Für die Lebensqualität im dritten und vierten Lebensalter ist, v.a. wenn es zu gesundheitlichen Einschränkungen kommt, von erheblicher Bedeutung, in guten sozialen Netzwerken aufgehoben zu sein. Dies gilt insbesondere vor dem Hintergrund, dass bisherige traditionelle familiäre Netzwerke brüchig werden oder sich auflösen.
So ist es heute nicht mehr selbstverständlich, dass eine Tochter Mutter und Vater pflegt, da sie selbst berufstätig ist oder weit entfernt wohnt. Auf der anderen Seite setzt sich jedoch der Trend zur „Singularisierung“ durch. So hat sich die Scheidungsrate in den letzten 30 Jahren verdoppelt, und die Zahl kinderloser Frauen und Männer nimmt zu. Schätzungen gehen davon aus, dass ca. ein Drittel der heute 40-Jährigen kinderlos bleiben und somit im Bedarfsfall auf keine Angehörigen zurückgreifen können.
Vereinsamung, Depressionen, Verwahrlosung, insbesondere bei alleinstehenden Männern, können die Folge sein.

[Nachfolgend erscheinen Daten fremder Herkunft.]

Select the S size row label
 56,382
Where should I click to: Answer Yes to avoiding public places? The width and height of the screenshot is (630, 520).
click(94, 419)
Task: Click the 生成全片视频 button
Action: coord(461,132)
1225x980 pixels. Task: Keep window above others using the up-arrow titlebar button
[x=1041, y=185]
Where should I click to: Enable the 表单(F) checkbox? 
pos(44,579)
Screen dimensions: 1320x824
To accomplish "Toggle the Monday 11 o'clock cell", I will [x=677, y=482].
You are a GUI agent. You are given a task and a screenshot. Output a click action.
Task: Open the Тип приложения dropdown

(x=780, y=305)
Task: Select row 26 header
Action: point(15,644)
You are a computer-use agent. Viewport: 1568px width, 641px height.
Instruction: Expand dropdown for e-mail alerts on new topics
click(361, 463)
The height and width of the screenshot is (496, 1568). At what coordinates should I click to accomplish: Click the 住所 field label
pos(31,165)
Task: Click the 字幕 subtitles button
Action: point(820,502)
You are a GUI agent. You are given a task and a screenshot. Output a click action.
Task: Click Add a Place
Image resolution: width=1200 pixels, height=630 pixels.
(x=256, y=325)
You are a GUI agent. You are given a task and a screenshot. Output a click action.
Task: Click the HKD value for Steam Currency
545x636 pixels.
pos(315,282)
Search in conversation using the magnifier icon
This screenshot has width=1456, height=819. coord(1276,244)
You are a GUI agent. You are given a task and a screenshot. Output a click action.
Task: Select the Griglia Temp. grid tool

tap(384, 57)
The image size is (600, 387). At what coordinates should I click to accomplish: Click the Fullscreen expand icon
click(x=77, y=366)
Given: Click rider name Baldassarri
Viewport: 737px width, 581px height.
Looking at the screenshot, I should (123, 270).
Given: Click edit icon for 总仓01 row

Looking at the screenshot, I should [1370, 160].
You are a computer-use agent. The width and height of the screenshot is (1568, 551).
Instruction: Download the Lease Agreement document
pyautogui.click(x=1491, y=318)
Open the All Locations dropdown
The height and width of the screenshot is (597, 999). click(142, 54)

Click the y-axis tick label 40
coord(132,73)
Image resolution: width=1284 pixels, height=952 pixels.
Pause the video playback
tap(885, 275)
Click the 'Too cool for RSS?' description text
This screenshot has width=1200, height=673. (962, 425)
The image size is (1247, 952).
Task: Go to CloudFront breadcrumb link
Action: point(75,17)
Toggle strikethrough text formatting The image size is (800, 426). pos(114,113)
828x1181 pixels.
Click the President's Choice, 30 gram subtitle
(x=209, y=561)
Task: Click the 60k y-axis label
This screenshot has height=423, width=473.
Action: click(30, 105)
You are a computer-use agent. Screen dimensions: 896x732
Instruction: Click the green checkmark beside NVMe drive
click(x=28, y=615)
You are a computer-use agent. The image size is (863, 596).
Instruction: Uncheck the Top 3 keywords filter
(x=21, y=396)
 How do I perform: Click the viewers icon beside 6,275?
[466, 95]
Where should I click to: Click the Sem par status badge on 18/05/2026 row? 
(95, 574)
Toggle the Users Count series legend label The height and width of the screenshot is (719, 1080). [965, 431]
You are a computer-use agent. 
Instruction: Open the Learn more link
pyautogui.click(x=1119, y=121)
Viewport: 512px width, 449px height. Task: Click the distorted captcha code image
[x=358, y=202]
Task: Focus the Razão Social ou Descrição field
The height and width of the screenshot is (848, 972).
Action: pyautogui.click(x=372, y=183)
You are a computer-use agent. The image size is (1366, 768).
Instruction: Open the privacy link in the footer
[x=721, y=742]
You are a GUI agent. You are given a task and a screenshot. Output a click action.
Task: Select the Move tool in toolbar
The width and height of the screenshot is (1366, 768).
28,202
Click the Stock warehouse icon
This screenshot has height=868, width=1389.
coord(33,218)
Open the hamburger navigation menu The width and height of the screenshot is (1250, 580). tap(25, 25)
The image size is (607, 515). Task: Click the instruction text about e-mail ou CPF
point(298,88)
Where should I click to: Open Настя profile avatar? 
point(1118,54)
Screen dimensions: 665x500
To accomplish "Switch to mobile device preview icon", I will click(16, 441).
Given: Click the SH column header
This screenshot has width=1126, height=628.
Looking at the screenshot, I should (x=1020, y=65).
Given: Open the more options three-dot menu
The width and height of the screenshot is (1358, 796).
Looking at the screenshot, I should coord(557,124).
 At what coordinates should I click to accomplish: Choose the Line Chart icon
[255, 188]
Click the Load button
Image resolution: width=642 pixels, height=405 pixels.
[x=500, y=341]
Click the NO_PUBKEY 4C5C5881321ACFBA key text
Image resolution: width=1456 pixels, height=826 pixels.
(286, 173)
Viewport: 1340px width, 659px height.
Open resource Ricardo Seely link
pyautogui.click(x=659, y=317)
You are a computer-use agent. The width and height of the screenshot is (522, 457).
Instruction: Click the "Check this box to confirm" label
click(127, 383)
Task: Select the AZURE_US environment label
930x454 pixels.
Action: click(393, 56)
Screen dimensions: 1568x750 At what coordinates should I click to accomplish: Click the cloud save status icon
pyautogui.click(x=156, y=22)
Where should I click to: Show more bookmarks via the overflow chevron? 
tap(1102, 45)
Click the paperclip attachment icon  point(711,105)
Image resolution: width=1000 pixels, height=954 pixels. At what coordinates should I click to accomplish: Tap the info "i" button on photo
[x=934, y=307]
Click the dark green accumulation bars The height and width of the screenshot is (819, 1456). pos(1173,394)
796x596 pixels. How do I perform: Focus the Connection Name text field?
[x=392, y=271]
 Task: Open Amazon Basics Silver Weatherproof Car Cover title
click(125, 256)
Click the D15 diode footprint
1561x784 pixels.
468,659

Selbst- und Fremdbild älterer Menschen

Das Defizit-Modell des Alters, das das Leben jenseits der Ruhestands-Grenze mit allmählichem Verfall gleichsetzt, hat seine Überzeugungskraft verloren. Die Mehrzahl der Männer und Frauen ist zumindest im dritten Lebensalter körperlich und geistig wesentlich leistungsfähiger als jede Alten-Generation in der Geschichte. Ihre Lebensperspektive bedingt nicht selten eine neue Aufbruchsstimmung, die unter anderem in ihrer Mobilität deutlich wird.
Für den Sozialwissenschaftler Baltes ist eine „Belle Epoque des dritten Lebensalters“ im Werden, die erst im Alter von über 80 Jahren eine Wende nimmt und vielfach in zunehmende Gebrechlichkeit, geistigen Abbau und Angst vor Abhängigkeit mündet. Bis dahin aber stehen für viele Menschen neue Türen offen, vorausgesetzt, sie können diese Lebensphase selbstbestimmt und mit lebhaften sozialen Bezügen leben. So altert die Gesellschaft zwar demografisch, gleichzeitig verjüngt sich aber die Mentalität der Älteren.
Bemerkenswert: unter „Altsein“ verstehen die „neuen Alten“: einsam, krank sein, (finanziell) abhängig und pflegebedürftig sein. Deshalb lehnen sie für sich selbst Begriffe wie „alters- oder seniorengerecht“ ab. Persönlich definieren sie sich als „frei (entpflichtet), mit Zeit und Geld ausgestattet, leistungsbewusst, kompetent und interessiert“. Anzumerken ist selbstverständlich, dass Lebenslage, Lebensstil und individuelle Biografie sehr differenziert zu betrachten sind.
 

 

[1] Die Einkommens- und Verbrauchsstichprobe ist eine freiwillige Erhebung bei privaten Haushalten. Sie findet alle fünf Jahre statt. Die teilnehmenden Haushalte zeichnen ihre Einnahmen und Ausgaben pro Quartal auf. Die vorliegenden Ergebnisse umfassen die Aufzeichnungen der ersten beiden Quartale im Jahr 2003 (Halbjahresergebnisse).

[2] Die ausgabefähigen Einnahmen umfassen das Haushaltsnettoeinkommen zuzüglich Einnahmen aus dem Verkauf von Waren sowie weiterer Einnahmen.